CHECK YOUR UNDERSTANDING
1. According to the passage on Nathan der Weise, who was the model for the character Nathan?
2. Reproduce the rows exactly, covering the stretch from the row containing "At what (x,y)" through the end of the rows.

TEXT BLOCK
-=-=-=-=-
That road: to what extent it was paved by the influence of Nathan der Weise can never be exactly assessed. But that influence was certainly considerable. The “reciprocal embraces” of the finale continue in Schiller’s “Ode to Joy” (“All humans become brothers…Be embraced, millions,/ This kiss for the whole world!”), written in 1785. On the wings of Beethoven’s music, this poem did indeed circle the globe, still sounding in many places where the name of Gotthold Ephraim Lessing is forgotten.
Most deeply affected by Nathan der Weise were the Western European Jews who, with its encouragement, gravitated toward assimilation and, often, conversion. The model for Nathan, Moses Mendelssohn, remained Orthodox in practice and had six children; but after his death all his children converted to Christianity. Tolerance and brotherhood were watchwords among assimilating Jewry, to judge from Heine’s poem “To Edom”: “You, you tolerate my breathing,/ while I tolerate your raving.// Only sometimes, in dark times,/ you were in a curious mood/ and your pious, loving paws/ you dyed with my blood.” Heine knew that that “curious mood” could return. Saddest of all, many assimilating Jews, having signed the contract of tolerance, contracted the Christian prejudice against those Jews who still clung to their ancestral peculiarities. In European society as a whole, resistance to universalism soon became manifest. The religious sectarianism which Lessing and his fellow-Masons hoped to dispel, was replaced by a secular nationalism which showed itself quite as belligerent. The secular Jews who had disclaimed their particularity and subscribed to the ideology of humanity, now saw themselves branded as “rootless cosmopolitans.”
-=-=-=-=-
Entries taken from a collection
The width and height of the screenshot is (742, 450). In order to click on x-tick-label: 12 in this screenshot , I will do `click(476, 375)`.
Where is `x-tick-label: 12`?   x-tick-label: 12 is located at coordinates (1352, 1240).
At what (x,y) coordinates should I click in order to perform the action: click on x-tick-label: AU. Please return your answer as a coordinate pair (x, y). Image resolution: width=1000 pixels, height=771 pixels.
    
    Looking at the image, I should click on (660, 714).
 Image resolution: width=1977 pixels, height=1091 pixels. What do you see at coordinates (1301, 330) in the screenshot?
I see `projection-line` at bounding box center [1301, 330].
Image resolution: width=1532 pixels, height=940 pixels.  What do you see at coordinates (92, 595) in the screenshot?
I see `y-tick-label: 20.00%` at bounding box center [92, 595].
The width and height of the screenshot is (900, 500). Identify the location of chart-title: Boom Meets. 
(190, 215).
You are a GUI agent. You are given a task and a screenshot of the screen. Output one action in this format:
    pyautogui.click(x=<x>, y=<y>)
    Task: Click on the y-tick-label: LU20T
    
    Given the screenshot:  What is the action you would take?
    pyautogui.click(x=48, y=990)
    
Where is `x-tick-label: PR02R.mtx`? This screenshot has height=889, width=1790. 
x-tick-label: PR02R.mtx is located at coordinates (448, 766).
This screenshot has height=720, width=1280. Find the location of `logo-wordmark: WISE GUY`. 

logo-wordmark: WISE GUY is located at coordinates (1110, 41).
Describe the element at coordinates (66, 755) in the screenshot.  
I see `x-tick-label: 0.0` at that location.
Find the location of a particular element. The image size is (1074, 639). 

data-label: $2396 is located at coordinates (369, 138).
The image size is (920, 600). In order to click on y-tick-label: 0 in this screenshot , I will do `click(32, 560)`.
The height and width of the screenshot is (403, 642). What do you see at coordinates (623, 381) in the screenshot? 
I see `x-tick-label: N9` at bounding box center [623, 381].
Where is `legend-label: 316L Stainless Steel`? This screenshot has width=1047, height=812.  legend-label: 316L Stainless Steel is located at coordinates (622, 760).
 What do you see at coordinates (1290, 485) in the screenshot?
-=-=-=-=-
ANSWERS GIVEN
1. Moses Mendelssohn.

2.
At what (x,y) coordinates should I click in order to perform the action: click on x-tick-label: AU. Please return your answer as a coordinate pair (x, y). Image resolution: width=1000 pixels, height=771 pixels.
    
    Looking at the image, I should click on (660, 714).
 Image resolution: width=1977 pixels, height=1091 pixels. What do you see at coordinates (1301, 330) in the screenshot?
I see `projection-line` at bounding box center [1301, 330].
Image resolution: width=1532 pixels, height=940 pixels.  What do you see at coordinates (92, 595) in the screenshot?
I see `y-tick-label: 20.00%` at bounding box center [92, 595].
The width and height of the screenshot is (900, 500). Identify the location of chart-title: Boom Meets. 
(190, 215).
You are a GUI agent. You are given a task and a screenshot of the screen. Output one action in this format:
    pyautogui.click(x=<x>, y=<y>)
    Task: Click on the y-tick-label: LU20T
    
    Given the screenshot:  What is the action you would take?
    pyautogui.click(x=48, y=990)
    
Where is `x-tick-label: PR02R.mtx`? This screenshot has height=889, width=1790. 
x-tick-label: PR02R.mtx is located at coordinates (448, 766).
This screenshot has height=720, width=1280. Find the location of `logo-wordmark: WISE GUY`. 

logo-wordmark: WISE GUY is located at coordinates (1110, 41).
Describe the element at coordinates (66, 755) in the screenshot.  
I see `x-tick-label: 0.0` at that location.
Find the location of a particular element. The image size is (1074, 639). 

data-label: $2396 is located at coordinates (369, 138).
The image size is (920, 600). In order to click on y-tick-label: 0 in this screenshot , I will do `click(32, 560)`.
The height and width of the screenshot is (403, 642). What do you see at coordinates (623, 381) in the screenshot? 
I see `x-tick-label: N9` at bounding box center [623, 381].
Where is `legend-label: 316L Stainless Steel`? This screenshot has width=1047, height=812.  legend-label: 316L Stainless Steel is located at coordinates (622, 760).
 What do you see at coordinates (1290, 485) in the screenshot?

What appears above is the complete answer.